:: EXERCISE TEXT ::
Searching For A Way To Fund Education With Catch Tomorrow

Leslie Poston,

catch tomorrow logoPublic schools receive funding from state, federal and local governments. Because funding depends on the whim of the public voter, it can fluctuate. While a school may receive enough funding in some years, they may fall short in other years. Catch Tomorrow has set its sights on helping remedy that situation.

Catch Tomorrow isn't the first site to offer funding for education. It is part of the Search Engine Corp network, though, which is the first search engine network I've heard of personally that seems to be dedicated to revenue donation as part of its business plan. As a portal for giving, Catch Tomorrow starts with your state. It has you select it from a large map of the United States on the front page.

After selecting your state, a list of school districts pops up. This gives the chance to make sure the money you raise using Catch Tomorrow as your search engine goes to the school nearest you. That's key in how Catch Tomorrow stands out from the crowd - giving the user a chance to have a say in where their money goes. to their credit, they even had our school district on the list, and ours is miniscule.
:::
:: MATERIAL PROVIDED ::
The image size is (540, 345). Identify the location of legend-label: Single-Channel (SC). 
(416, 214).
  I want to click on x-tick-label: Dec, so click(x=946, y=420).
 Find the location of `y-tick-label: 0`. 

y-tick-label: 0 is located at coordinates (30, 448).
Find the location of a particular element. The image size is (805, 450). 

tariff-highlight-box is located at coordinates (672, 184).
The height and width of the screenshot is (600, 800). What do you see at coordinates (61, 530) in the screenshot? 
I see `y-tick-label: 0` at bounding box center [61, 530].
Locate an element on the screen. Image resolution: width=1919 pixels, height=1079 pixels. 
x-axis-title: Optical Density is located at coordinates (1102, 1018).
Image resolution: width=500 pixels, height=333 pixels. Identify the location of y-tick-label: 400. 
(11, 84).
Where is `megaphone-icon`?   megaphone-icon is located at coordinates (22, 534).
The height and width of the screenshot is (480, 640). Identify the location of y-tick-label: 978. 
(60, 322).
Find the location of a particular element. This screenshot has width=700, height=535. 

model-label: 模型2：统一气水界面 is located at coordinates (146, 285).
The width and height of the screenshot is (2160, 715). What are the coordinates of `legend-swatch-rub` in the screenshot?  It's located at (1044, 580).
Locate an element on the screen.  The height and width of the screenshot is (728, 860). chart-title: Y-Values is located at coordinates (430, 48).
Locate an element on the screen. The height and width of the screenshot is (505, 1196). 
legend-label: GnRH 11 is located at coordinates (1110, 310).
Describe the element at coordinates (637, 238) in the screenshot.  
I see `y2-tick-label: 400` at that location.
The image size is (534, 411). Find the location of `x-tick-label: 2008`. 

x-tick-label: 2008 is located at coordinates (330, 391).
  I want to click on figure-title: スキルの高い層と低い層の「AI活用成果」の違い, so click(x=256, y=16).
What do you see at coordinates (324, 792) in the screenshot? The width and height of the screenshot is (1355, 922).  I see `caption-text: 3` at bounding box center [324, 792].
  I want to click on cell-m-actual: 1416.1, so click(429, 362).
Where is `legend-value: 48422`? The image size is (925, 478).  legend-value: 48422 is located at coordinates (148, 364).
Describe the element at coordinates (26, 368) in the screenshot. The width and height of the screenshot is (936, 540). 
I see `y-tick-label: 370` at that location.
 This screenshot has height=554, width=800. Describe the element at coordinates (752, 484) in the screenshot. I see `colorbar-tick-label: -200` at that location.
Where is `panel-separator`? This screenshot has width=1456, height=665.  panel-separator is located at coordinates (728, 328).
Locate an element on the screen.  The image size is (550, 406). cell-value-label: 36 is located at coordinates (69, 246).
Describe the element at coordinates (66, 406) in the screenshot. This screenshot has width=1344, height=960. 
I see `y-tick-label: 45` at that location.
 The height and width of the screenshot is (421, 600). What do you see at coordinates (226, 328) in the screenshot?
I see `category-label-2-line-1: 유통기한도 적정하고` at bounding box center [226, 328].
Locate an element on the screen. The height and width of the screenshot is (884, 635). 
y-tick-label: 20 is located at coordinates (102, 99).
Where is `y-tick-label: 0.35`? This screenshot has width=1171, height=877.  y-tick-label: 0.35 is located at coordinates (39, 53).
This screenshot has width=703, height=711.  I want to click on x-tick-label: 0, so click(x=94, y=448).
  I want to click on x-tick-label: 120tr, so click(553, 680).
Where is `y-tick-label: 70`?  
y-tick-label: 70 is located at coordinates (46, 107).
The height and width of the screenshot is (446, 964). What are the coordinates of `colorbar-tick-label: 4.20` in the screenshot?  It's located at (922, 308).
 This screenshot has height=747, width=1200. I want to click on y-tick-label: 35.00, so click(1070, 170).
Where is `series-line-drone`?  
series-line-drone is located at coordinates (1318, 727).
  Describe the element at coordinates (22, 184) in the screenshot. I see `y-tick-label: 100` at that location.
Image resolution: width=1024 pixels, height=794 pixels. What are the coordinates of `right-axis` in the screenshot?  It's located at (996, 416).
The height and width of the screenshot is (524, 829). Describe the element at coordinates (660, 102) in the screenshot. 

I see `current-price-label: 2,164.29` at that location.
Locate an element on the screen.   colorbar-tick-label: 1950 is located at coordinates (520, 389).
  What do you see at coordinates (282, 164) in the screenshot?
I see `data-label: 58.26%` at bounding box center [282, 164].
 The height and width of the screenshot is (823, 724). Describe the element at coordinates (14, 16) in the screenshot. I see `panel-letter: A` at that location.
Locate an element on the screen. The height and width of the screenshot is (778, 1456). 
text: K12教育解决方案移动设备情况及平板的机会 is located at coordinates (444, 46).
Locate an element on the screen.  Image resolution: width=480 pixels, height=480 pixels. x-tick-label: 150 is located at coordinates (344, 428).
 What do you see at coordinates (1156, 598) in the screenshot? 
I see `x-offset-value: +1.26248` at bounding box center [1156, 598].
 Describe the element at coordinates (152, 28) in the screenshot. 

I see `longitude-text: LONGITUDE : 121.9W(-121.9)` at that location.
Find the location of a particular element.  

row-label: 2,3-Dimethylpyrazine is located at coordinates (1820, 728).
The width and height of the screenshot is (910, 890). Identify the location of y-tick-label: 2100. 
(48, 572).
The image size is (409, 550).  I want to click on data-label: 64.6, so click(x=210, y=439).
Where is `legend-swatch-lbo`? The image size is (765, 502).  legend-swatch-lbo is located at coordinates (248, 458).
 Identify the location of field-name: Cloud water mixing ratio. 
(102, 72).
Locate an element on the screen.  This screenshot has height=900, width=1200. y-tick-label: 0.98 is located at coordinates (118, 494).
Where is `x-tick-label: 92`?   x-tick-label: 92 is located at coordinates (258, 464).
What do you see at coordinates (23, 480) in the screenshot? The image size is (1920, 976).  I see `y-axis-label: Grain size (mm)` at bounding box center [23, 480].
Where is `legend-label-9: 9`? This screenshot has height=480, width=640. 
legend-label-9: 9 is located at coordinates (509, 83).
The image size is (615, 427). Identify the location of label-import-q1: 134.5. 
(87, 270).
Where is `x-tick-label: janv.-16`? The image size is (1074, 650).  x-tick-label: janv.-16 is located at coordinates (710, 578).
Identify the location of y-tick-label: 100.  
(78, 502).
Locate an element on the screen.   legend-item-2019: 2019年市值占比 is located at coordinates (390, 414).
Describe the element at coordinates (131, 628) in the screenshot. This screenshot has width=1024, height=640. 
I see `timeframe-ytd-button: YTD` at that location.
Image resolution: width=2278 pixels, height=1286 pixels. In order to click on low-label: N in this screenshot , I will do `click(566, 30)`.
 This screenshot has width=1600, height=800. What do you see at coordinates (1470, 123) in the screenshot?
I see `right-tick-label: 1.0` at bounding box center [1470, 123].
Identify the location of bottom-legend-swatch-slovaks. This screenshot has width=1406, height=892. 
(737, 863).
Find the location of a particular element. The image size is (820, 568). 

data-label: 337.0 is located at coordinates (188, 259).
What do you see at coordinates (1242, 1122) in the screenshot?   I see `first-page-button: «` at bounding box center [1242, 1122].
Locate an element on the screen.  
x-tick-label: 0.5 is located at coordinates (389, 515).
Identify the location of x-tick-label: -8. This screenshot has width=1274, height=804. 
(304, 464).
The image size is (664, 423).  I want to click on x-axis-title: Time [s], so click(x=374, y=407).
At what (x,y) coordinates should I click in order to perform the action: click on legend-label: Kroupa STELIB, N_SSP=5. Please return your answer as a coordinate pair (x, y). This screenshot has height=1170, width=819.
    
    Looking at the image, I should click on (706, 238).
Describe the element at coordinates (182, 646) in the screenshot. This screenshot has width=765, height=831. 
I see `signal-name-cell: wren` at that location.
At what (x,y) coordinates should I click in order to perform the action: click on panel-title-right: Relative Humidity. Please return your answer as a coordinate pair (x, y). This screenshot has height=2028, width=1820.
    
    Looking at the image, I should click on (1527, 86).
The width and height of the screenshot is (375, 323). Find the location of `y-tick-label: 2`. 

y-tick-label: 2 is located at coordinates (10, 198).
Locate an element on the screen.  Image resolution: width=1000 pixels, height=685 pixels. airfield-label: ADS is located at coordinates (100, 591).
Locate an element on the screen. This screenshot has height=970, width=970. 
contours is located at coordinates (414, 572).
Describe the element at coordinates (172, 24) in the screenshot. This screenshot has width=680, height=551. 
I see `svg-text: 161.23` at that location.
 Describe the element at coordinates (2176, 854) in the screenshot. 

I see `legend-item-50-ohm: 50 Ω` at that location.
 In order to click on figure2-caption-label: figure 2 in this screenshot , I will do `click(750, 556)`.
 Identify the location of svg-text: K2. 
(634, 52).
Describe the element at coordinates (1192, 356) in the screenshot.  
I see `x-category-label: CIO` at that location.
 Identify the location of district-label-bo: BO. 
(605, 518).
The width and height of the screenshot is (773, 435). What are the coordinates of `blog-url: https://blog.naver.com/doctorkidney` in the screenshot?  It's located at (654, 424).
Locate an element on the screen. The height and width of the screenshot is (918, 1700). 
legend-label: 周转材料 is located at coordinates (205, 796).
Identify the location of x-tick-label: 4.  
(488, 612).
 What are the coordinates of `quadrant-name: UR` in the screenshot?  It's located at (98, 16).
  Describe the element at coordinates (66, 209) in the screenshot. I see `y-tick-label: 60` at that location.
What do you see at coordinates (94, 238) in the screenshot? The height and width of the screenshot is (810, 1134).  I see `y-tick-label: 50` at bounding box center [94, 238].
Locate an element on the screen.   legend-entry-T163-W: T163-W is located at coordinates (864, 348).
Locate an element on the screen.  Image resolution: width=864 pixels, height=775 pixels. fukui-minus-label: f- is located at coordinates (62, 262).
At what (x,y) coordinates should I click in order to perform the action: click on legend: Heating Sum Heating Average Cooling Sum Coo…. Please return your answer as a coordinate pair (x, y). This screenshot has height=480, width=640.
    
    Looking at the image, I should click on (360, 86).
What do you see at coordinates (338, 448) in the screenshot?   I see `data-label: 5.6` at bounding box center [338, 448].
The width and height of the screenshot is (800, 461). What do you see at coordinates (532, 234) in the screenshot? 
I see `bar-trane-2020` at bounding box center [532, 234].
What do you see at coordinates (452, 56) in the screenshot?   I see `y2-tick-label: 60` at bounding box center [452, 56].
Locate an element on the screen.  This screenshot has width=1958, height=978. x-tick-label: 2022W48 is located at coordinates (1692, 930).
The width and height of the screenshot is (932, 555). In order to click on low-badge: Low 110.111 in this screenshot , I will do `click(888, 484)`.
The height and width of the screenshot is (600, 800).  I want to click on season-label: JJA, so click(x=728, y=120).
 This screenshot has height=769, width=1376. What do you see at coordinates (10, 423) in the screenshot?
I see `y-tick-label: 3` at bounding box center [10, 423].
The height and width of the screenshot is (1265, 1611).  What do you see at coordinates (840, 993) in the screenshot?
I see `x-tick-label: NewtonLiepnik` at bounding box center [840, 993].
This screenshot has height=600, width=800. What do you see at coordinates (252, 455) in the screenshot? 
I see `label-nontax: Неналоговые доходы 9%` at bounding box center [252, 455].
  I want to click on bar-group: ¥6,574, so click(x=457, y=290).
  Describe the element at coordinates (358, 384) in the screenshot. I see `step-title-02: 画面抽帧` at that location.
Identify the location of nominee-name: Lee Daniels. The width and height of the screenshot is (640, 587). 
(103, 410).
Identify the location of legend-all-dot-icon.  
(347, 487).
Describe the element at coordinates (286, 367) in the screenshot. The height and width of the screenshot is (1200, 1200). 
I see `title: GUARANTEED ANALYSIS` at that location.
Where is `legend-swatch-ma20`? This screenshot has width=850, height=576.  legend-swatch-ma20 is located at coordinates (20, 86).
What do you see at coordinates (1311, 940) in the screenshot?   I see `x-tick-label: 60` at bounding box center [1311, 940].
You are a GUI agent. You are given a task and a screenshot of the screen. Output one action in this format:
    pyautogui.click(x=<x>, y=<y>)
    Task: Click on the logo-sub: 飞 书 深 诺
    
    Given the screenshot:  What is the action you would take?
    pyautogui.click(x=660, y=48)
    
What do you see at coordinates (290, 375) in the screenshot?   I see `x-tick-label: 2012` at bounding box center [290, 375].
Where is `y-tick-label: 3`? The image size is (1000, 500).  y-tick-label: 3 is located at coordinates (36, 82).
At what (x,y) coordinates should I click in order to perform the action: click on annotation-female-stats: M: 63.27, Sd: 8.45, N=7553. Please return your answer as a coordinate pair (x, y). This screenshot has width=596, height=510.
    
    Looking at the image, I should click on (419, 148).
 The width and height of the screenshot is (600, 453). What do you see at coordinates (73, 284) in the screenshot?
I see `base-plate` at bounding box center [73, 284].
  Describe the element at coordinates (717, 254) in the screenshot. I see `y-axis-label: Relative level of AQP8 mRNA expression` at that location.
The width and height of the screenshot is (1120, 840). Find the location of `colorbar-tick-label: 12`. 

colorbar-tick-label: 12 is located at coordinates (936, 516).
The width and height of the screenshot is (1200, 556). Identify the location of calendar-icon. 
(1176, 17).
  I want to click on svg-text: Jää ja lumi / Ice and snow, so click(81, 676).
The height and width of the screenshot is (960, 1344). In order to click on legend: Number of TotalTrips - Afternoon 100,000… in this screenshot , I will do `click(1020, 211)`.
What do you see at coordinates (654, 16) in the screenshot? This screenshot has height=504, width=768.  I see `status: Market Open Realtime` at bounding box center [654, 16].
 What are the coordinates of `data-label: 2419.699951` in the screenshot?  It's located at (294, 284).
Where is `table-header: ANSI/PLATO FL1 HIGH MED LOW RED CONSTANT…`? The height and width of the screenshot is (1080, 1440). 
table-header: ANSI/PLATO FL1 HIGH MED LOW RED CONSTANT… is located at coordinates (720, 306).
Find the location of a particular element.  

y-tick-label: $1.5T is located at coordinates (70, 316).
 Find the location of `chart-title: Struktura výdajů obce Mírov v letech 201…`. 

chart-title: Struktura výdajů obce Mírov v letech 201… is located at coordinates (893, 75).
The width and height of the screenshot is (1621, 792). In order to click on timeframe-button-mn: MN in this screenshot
:::
PROBLEM TO SOLVE
In the Catch Tomorrow article, what does the site have you pick first from the large map on its front page? The listing has no connection to the text.

RESPONSE TO THE TASK
Your state, from a large map of the United States.